[WHAT TO PRODUCE]
Select, from the material below, each line with "arrow" in it.

[INPUT DATA]
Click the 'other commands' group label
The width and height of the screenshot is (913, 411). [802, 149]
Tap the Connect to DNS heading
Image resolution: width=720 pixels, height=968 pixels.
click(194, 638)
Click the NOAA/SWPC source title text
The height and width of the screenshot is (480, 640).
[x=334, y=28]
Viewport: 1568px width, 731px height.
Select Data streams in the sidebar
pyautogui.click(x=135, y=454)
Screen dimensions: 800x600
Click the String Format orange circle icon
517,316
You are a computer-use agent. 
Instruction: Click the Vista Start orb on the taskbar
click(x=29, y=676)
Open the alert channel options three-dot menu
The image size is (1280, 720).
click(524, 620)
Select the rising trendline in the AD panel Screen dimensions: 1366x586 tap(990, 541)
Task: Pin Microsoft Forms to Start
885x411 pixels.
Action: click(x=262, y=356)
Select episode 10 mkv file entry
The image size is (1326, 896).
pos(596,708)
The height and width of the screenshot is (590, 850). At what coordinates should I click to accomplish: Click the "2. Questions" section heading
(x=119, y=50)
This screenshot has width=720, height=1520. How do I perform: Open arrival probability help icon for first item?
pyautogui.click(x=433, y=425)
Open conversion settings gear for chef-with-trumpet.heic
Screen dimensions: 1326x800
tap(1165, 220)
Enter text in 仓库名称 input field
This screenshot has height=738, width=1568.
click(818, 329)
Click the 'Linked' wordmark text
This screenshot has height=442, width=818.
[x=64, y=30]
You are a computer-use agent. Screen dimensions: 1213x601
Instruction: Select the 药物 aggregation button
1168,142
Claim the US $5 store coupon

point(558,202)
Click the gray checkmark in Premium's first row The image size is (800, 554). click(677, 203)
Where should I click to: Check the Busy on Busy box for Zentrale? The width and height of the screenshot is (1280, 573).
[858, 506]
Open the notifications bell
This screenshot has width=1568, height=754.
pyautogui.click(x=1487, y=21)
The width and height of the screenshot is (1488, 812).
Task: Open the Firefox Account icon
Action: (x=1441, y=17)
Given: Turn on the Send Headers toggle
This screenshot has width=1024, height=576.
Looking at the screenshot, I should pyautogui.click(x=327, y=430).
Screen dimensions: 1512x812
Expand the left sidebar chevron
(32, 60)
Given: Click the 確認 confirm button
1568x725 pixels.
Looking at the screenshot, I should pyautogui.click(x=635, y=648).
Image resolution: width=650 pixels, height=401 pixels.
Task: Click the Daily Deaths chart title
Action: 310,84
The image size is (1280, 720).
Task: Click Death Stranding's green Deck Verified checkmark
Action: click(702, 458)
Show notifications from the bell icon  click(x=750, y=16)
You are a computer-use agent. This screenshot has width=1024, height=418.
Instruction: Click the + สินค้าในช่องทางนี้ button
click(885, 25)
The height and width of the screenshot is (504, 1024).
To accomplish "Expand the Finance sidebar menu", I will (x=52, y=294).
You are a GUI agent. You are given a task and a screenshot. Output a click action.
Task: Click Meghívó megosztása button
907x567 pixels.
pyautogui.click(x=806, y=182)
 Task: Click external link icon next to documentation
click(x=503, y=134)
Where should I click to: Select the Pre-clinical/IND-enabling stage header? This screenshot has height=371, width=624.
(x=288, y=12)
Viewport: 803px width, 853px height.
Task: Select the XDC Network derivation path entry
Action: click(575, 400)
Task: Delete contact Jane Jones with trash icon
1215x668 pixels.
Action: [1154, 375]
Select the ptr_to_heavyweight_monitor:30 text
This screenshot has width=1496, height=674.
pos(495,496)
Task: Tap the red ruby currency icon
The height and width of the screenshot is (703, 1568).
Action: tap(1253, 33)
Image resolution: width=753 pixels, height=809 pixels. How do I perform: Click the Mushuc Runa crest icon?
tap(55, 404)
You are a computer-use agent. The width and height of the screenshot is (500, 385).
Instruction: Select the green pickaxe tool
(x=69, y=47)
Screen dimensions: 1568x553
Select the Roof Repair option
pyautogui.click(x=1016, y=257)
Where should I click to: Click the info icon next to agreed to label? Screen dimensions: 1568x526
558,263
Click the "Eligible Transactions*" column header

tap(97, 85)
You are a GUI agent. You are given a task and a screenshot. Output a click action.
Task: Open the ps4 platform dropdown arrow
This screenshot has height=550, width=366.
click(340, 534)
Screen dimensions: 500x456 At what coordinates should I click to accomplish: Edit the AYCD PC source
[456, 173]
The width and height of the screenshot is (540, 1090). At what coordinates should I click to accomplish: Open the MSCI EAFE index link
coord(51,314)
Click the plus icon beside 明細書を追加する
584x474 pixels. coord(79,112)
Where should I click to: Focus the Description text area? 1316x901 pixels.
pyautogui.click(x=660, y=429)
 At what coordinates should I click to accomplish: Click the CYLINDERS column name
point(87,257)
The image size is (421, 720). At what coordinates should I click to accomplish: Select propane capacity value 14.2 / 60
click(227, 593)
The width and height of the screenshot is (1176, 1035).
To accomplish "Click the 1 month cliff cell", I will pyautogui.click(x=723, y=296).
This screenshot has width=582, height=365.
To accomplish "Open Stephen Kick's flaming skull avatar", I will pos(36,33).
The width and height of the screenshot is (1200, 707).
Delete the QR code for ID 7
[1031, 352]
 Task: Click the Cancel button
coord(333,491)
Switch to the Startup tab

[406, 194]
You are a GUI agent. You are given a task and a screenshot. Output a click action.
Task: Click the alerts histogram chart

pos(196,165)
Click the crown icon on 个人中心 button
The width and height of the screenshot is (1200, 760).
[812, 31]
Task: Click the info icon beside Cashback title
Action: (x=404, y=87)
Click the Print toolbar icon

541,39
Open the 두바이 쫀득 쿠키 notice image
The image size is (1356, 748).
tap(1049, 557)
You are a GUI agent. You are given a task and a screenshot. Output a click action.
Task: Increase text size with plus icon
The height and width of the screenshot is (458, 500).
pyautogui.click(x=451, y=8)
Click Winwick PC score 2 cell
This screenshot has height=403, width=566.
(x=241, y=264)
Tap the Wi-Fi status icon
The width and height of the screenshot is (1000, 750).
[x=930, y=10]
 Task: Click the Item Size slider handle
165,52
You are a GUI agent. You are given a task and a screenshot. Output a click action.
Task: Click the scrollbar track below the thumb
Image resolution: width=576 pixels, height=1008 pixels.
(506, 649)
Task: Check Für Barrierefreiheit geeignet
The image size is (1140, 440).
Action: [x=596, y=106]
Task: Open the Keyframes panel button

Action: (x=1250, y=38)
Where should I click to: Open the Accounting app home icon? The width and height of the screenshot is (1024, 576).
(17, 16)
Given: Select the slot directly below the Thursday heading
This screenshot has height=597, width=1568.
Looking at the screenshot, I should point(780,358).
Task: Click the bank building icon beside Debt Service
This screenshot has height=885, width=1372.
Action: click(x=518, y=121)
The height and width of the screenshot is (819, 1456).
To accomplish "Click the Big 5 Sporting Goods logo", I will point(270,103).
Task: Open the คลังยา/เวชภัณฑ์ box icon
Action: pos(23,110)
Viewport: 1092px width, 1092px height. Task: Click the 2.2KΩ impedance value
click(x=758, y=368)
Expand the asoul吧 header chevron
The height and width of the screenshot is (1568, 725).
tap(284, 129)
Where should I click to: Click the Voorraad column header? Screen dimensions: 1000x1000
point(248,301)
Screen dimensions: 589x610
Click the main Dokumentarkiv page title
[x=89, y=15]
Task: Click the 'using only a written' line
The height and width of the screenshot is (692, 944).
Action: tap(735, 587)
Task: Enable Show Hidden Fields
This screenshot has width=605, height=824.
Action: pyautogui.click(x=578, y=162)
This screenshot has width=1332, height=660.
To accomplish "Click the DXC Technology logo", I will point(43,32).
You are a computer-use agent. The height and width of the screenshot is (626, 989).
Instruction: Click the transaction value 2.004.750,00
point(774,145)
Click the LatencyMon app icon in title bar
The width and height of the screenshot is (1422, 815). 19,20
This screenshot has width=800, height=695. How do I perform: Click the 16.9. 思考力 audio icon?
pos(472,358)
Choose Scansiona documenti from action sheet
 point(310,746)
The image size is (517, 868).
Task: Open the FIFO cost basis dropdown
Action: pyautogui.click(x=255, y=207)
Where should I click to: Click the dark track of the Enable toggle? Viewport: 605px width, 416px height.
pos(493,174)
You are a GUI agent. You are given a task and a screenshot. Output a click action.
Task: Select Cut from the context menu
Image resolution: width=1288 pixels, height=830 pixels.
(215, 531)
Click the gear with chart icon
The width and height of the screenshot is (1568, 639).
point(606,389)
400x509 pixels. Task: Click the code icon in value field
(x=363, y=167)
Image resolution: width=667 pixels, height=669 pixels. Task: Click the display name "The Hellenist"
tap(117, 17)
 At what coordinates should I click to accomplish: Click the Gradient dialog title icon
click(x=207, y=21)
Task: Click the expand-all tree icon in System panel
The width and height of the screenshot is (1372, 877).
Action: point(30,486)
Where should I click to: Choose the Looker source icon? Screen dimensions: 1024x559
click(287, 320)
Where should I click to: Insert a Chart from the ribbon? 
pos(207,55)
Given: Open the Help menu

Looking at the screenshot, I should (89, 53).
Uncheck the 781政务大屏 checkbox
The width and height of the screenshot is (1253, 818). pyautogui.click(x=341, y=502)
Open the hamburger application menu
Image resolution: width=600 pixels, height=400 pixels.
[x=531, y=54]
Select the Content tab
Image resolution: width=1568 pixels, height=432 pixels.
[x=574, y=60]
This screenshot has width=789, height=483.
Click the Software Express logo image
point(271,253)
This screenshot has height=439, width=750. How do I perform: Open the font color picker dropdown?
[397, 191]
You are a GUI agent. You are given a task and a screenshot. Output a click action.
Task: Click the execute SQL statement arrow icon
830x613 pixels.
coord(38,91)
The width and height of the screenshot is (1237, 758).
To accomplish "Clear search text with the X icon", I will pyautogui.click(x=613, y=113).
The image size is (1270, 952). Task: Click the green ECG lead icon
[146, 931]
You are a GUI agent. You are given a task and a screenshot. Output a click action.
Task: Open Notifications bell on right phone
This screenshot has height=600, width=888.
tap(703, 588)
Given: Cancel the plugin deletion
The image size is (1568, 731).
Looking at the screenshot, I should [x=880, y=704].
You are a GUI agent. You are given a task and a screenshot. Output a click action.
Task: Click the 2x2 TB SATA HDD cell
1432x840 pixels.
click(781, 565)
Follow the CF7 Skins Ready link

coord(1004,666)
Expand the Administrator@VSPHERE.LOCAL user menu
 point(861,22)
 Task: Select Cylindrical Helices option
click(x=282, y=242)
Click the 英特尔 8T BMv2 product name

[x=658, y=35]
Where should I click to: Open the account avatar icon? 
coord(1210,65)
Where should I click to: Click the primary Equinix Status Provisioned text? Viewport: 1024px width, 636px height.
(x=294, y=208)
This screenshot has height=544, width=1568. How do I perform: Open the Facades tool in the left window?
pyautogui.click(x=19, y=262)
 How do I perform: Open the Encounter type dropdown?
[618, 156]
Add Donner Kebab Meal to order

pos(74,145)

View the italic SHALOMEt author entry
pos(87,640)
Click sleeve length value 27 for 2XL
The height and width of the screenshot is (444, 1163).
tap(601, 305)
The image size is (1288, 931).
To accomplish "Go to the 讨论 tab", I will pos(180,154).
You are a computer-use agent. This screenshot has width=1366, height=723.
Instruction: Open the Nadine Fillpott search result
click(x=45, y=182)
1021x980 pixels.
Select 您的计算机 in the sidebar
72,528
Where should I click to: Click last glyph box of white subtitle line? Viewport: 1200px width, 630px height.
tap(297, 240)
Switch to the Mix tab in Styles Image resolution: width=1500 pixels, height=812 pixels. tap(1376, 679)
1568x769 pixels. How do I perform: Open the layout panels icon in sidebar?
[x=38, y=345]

[SOLUTION]
Task: Open the ps4 platform dropdown arrow
Task: Click the execute SQL statement arrow icon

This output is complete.